Question

Evaluate $$\displaystyle\lim_{x\to 3} \left(\dfrac{x^4-81}{2x^2-5x-3}\right)$$

Answer

**step1** Understanding the problem

The problem asks us to evaluate the limit of a rational function as $$x$$ approaches 3. The expression is given as $$\displaystyle\lim_{x\to 3} \left(\dfrac{x^4-81}{2x^2-5x-3}\right)$$. This requires us to find the value the function approaches as $$x$$ gets arbitrarily close to 3.

**step2** Checking for indeterminate form

First, we attempt to substitute $$x=3$$ directly into the given expression to see if we can find the limit by simple substitution.
For the numerator:
$$x^4 - 81 = 3^4 - 81 = 81 - 81 = 0$$.
For the denominator:
$$2x^2 - 5x - 3 = 2(3)^2 - 5(3) - 3 = 2(9) - 15 - 3 = 18 - 15 - 3 = 0$$.
Since direct substitution results in the indeterminate form $$\frac{0}{0}$$, we cannot determine the limit directly. This indicates that there is a common factor of $$(x-3)$$ in both the numerator and the denominator, which we need to cancel out by factoring.

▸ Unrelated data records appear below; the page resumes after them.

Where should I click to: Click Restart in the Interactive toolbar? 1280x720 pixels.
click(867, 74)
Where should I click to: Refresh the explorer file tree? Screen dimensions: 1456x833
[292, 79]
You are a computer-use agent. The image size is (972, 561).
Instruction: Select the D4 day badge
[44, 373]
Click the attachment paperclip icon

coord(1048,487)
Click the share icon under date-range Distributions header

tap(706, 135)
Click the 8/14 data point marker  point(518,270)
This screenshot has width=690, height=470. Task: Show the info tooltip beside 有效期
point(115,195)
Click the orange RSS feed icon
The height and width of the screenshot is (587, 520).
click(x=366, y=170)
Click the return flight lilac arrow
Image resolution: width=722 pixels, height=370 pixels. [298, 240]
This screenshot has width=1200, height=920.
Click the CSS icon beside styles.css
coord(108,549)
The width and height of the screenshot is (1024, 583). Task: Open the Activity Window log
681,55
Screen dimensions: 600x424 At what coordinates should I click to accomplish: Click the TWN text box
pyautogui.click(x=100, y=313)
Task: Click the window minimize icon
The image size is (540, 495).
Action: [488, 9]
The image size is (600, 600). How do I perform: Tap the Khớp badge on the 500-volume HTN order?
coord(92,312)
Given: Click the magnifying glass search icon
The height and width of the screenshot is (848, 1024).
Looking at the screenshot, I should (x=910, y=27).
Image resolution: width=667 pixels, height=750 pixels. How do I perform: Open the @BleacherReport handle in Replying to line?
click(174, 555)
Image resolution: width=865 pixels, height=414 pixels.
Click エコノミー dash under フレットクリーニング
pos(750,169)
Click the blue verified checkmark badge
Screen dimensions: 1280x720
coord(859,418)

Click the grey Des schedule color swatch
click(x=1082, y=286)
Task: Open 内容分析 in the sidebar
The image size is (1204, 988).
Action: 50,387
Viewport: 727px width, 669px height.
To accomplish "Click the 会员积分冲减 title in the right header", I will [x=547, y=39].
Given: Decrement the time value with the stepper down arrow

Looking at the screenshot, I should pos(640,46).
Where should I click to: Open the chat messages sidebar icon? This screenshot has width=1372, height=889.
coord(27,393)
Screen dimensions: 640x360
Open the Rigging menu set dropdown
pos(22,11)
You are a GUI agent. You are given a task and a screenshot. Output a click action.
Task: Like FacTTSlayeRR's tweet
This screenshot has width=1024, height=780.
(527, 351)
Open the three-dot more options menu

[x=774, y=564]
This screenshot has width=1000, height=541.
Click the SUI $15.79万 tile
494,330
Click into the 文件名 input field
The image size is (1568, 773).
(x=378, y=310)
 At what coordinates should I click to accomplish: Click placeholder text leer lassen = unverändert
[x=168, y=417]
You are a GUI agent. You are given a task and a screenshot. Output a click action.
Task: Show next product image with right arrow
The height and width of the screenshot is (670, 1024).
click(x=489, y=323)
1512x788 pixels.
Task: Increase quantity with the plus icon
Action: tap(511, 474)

**step3** Factoring the numerator

We need to factor the numerator, $$x^4 - 81$$.
This expression is a difference of squares, which can be written as $$(x^2)^2 - 9^2$$.
Using the difference of squares formula ($$a^2 - b^2 = (a-b)(a+b)$$), we factor it as:
$$(x^2 - 9)(x^2 + 9)$$
The term $$(x^2 - 9)$$ is also a difference of squares, which can be factored further as $$(x-3)(x+3)$$.
So, the fully factored numerator is $$(x-3)(x+3)(x^2+9)$$.

**step4** Factoring the denominator

Next, we factor the denominator, which is a quadratic expression: $$2x^2 - 5x - 3$$.
To factor this quadratic, we look for two numbers that multiply to $$2 \times (-3) = -6$$ (the product of the leading coefficient and the constant term) and add up to -5 (the coefficient of the middle term). These two numbers are -6 and 1.
Now, we rewrite the middle term $$-5x$$ using these numbers:
$$2x^2 - 6x + x - 3$$
Now, we factor by grouping:
$$2x(x-3) + 1(x-3)$$
We can see that $$(x-3)$$ is a common factor. Factor it out:
$$(2x+1)(x-3)$$
So, the factored denominator is $$(2x+1)(x-3)$$.

**step5** Simplifying the expression

Now we substitute the factored forms of the numerator and the denominator back into the limit expression:
$$\displaystyle\lim_{x\to 3} \left(\dfrac{(x-3)(x+3)(x^2+9)}{(2x+1)(x-3)}\right)$$
Since $$x$$ is approaching 3 but is not exactly equal to 3, the term $$(x-3)$$ is not zero. Therefore, we can cancel out the common factor of $$(x-3)$$ from both the numerator and the denominator:
$$\displaystyle\lim_{x\to 3} \left(\dfrac{(x+3)(x^2+9)}{2x+1}\right)$$.

**step6** Evaluating the limit

Now that the expression is simplified and the indeterminate form has been removed, we can evaluate the limit by substituting $$x=3$$ into the simplified expression:
For the numerator:
$$(3+3)(3^2+9) = (6)(9+9) = 6 \times 18 = 108$$.
For the denominator:
$$2(3)+1 = 6+1 = 7$$.
Therefore, the value of the limit is $$\dfrac{108}{7}$$.